Rep. Stephanie Stahl-Hamilton, D-Tucson, questioned the finances of all this. She noted the move is coming as lawmakers debate the amount of money being spent on education, especially what is being earmarked for administration.
“Once we start dividing districts, we’re talking about school superintendents and all of the administrative staff that comes with establishing a new district,” she said.
“We would be funneling money away from the classroom, putting it into the establishment of new districts and new administration,” Stahl-Hamilton said. “I think in the long run it would cost the state a lot more money.”
Jones said that isn’t necessarily true.
“We have a superintendent that makes a lot of money,” she said, a figure she pegged at about $500,000 a year.

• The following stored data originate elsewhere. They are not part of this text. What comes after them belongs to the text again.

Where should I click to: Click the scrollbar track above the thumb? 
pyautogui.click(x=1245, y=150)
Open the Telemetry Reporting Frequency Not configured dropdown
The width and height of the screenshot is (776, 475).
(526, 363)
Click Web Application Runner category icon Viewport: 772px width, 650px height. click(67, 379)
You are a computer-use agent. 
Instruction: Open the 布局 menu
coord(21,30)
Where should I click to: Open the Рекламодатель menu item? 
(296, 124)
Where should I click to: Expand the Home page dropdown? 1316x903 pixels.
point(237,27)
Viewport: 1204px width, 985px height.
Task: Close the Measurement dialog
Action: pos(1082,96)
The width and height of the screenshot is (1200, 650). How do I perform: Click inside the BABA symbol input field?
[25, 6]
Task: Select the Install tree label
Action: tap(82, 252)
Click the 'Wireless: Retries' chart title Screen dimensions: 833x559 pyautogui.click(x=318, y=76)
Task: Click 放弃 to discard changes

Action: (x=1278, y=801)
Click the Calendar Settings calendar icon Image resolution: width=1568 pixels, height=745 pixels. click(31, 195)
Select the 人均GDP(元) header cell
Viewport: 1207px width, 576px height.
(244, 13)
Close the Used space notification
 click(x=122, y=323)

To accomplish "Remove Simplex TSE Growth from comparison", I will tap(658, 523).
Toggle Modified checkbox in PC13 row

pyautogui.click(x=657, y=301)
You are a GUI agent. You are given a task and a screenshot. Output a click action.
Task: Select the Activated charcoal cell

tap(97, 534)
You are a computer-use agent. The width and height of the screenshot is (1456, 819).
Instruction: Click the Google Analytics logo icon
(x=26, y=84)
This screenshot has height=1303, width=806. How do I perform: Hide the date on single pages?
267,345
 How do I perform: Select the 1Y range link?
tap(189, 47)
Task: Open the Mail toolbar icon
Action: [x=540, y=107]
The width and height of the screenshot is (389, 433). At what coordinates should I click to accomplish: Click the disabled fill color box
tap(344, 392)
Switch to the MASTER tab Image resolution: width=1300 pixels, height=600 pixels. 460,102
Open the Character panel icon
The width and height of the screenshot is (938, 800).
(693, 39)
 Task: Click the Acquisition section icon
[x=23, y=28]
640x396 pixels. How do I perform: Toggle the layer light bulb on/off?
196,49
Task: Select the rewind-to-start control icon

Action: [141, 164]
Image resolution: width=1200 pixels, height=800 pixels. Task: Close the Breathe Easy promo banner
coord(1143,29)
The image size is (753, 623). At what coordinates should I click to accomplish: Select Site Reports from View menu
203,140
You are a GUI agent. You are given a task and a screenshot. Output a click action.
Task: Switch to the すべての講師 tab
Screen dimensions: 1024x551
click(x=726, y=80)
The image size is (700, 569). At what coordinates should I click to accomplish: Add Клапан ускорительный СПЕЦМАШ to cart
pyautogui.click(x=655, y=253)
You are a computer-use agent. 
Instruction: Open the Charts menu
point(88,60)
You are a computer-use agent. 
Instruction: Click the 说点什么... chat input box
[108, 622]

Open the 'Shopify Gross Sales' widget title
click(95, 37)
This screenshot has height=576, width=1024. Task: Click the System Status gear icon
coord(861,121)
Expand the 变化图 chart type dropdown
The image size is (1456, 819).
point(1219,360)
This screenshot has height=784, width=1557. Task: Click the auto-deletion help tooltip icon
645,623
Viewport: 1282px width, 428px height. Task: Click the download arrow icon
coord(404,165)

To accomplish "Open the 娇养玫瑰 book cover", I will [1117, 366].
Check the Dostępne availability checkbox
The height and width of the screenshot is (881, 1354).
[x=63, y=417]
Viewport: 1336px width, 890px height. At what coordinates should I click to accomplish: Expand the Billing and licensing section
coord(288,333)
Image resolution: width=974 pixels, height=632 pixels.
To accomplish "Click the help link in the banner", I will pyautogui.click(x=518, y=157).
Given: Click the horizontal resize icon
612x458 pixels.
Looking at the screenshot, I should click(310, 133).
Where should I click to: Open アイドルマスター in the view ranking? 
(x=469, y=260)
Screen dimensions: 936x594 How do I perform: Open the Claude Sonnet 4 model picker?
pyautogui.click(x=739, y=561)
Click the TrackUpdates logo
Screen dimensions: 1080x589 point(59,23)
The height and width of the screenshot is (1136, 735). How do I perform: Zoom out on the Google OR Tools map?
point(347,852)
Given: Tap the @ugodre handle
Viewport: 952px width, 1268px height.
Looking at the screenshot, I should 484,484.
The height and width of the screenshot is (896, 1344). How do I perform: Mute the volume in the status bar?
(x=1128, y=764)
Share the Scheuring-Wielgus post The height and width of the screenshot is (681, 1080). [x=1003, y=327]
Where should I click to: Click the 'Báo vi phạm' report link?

But the latest three-year contract approved by the school board for Gabriel Trujillo actually puts his salary at $230,000, a 14% increase from his prior base pay, with a tax-deferred annuity of $15,000 a year and eligibility for $5,000 in performance-based pay each year.
Jones also said that Trujillo has “a lot of assistant superintendents who make pretty good salaries.”
“I believe if the parents were to split the district into, say, two or three more districts, that it would be a wash, if not a money savings,” she said.
Jones also said Tucson “spends more money than I think everybody in the state.”
What figures from the Auditor General’s Office show is that TUSD spent $6,509 per student last school year on instruction, compared with the statewide average of $5,846. But administrative costs were $62 less per student than the statewide average.
She also questioned the district’s academic performance.
That same report from the Auditor General found that just 20% of students passed state math assessments, compared with 33% statewide. The district also lagged in assessments for science and English language arts.
One thing missing from HB 2546 as it was approved by the House are details of exactly how the breakup process would work.
What is clear at this point is that a vote would be required in Tucson, Mesa and Chandler schools, with residents deciding whether two — or three — is better than one.
But there is nothing at this point to say that residents would get maps to show exactly where the new lines would be drawn, something that would be required in an election sought by residents. What also is missing is how assets like school buses would be divided and how to deal with existing bond debt.
Jones told Capitol Media Services that much of that would be worked out in the Senate where the measure now heads. But she declined to provide specifics.
This isn’t the first time lawmakers have debated the question of what has been a perennial question at the Capitol of what is the ideal size of a school district.
As recently as 2019 lawmakers debated a measure moving in the opposite direction by forcing consolidation of the more than 200 school districts in the state as a method of saving money by avoiding duplication.
The measure failed amid opposition from people who wanted to keep things the way they were.
That question of how big is too big isn’t just being considered in the context of school districts.
There is an effort at the Capitol to split Maricopa County into four separate counties.
There is a big difference, though: SB 1137, which was given preliminary approved this past week by the Senate, mandates the breakup, with no option for voters in the county to decide otherwise.
That election would have to state the new boundaries of each district, the number of students as well as the amount of assessed property, the last point designed to ensure there is a sufficient tax base to support each of the new districts.